Senior Data Engineer

Date: 20 Dec 2025

Company: Qualitest Group

Country/Region: RO

We’re looking for a highly skilled and opinionated Senior Data Engineer to join a Data Platform team.

If you thrive in cloud-native, high-scale environments and enjoy full ownership of the data lifecycle - from design to deployment - this role is for you.

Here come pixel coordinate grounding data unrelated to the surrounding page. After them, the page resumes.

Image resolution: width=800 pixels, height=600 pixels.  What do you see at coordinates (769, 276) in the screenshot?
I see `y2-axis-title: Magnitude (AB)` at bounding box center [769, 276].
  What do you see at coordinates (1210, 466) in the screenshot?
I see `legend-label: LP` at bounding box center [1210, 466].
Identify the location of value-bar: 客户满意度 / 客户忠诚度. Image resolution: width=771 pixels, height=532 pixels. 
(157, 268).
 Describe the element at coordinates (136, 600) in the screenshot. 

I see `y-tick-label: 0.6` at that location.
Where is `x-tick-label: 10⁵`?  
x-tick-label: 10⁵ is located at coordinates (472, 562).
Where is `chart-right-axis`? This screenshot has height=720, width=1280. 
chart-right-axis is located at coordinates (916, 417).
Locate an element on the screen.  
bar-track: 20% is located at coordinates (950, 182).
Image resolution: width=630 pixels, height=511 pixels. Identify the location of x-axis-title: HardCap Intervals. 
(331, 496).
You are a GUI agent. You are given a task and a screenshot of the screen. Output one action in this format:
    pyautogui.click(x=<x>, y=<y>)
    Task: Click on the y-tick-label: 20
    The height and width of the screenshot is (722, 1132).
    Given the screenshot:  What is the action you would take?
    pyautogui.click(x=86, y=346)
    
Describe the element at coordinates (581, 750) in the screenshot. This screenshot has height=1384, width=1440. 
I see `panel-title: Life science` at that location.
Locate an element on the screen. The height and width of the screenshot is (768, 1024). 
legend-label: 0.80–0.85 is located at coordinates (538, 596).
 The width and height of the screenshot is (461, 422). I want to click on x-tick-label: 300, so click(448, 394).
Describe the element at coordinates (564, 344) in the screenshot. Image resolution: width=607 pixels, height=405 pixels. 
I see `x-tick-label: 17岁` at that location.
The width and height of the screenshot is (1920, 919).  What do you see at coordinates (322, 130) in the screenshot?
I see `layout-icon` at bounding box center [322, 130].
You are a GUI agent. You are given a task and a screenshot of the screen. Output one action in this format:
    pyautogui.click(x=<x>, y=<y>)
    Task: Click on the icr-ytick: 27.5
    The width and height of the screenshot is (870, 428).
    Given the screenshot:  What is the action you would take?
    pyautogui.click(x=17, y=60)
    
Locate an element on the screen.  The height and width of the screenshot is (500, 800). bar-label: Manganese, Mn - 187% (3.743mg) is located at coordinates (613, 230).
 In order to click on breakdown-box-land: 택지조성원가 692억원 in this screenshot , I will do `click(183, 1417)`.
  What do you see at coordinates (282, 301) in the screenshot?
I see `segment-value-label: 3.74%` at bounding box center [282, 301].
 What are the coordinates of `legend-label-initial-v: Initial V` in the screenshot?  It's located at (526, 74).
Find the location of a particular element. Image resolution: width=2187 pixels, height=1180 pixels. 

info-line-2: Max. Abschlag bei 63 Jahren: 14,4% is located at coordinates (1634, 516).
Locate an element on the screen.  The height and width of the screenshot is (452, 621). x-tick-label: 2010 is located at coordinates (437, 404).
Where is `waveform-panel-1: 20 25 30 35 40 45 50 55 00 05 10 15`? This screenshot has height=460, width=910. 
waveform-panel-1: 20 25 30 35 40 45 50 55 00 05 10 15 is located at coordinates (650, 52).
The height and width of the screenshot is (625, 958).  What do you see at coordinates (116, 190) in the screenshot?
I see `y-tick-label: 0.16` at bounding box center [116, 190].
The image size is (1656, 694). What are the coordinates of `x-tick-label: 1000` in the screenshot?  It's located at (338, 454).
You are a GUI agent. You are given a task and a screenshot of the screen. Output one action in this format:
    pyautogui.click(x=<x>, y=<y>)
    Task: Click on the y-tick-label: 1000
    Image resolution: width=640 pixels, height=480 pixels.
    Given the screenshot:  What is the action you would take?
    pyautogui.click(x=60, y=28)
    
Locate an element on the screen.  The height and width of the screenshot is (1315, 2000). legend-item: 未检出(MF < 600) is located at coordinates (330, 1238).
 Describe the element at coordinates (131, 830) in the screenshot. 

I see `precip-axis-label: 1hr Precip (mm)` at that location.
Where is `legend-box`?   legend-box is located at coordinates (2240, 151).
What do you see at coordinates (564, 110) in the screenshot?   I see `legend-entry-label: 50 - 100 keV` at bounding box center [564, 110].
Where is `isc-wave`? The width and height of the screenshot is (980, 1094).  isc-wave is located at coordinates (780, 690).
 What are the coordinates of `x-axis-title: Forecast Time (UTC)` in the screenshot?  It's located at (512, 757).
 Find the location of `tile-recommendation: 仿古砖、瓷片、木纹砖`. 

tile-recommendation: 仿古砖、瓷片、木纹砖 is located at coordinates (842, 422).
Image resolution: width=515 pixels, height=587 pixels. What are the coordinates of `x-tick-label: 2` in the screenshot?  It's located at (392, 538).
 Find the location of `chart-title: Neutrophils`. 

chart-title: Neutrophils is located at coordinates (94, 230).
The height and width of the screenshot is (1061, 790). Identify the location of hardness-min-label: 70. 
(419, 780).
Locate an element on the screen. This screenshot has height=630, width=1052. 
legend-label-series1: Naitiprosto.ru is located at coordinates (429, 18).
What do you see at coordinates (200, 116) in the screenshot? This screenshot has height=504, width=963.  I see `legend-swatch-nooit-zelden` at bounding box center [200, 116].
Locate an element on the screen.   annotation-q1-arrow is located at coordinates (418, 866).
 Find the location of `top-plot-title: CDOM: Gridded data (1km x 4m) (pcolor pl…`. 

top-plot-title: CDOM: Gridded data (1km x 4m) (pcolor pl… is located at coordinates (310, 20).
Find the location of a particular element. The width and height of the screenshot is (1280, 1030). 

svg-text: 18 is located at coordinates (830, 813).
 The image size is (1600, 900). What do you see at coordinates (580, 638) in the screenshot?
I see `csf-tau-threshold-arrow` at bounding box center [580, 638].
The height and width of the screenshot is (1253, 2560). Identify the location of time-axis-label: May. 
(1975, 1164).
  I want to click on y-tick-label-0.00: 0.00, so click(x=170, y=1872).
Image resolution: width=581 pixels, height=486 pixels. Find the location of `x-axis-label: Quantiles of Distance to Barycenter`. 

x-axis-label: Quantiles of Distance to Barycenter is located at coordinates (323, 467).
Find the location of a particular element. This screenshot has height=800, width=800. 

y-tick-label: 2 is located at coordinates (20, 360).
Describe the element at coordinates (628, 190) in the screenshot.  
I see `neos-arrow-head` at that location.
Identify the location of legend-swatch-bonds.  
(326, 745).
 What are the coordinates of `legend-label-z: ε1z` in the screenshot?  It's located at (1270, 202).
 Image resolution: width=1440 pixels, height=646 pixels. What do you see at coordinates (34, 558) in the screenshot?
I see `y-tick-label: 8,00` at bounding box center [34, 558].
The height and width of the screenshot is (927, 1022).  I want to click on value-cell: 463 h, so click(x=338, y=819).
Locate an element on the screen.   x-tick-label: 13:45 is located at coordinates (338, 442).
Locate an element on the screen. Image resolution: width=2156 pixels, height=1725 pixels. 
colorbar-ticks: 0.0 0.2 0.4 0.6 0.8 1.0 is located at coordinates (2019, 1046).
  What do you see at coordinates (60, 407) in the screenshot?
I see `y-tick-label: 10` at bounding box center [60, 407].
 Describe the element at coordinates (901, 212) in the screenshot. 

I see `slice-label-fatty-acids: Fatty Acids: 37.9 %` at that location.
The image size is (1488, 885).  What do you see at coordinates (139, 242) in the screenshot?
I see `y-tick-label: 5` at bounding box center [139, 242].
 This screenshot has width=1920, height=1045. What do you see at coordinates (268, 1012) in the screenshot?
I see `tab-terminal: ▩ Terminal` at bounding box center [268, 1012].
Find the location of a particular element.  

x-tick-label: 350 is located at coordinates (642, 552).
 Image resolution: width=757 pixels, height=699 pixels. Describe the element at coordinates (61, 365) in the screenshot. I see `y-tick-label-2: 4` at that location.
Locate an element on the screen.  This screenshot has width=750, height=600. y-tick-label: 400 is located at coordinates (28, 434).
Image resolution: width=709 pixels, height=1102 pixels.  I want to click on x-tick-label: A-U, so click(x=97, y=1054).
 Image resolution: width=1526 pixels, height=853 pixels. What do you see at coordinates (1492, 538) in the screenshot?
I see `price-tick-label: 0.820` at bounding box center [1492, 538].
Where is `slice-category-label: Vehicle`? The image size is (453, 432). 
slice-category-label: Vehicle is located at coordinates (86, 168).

You’ll work closely with data scientists, ML engineers, and product teams to build scalable, production-ready data infrastructure leveraging Apache Spark, AWS services, and Infrastructure-as-Code.

Responsibilities:

Influence Data Architecture: Design scalable, secure data platforms using Spark (EMR), Glue, and AWS event-driven services.
Develop Scalable Pipelines: Build batch & streaming ETL/ELT pipelines with Spark EMR, Athena, Iceberg, EKS, Lambda.
Drive Innovation: Introduce patterns like data mesh, serverless analytics, and schema-aware pipelines.
Cross-Team Collaboration: Work with ML, backend, and product teams to deliver data-powered solutions.
Operational Excellence: Apply observability, cost control, performance tuning, and CI/CD automation using CloudWatch, Step Functions, Terraform/CDK.
Security: Implement AWS best practices for IAM, encryption, compliance, and auditability.

Requirements:

8+ years of experience in software development, at least 3+ years of experience in data engineering, with proven responsibility for designing, developing, and maintaining large-scale, distributed data systems in cloud-native environments (AWS).
End-to-end ownership of complex data architectures – from data ingestion to processing, storage, and delivery in production-grade systems.
Deep understanding of data modeling, data quality, and pipeline performance optimization.

Technical Expertise:

AWS Services: Strong hands-on experience with S3, Lambda, Glue, Step Functions, Kinesis, and Athena – including building event-driven and serverless data pipelines - MUST
Apache Spark: Expertise in writing efficient Spark jobs using PySpark, with experience running workloads on AWS EMR and/or Glue for large-scale ETL and analytical tasks.
Solid experience in building and maintaining both batch and real-time (streaming) data pipelines and integrating them into production systems.
Infrastructure as Code (IaC): Proficient in using Terraform, AWS CDK, or SAM to automate deployment and manage scalable data infrastructure.
Python as a primary development language (with bonus points for TypeScript experience).
Comfortable working in agile, fast-paced environments, with strong debugging, testing, and performance-tuning capabilities.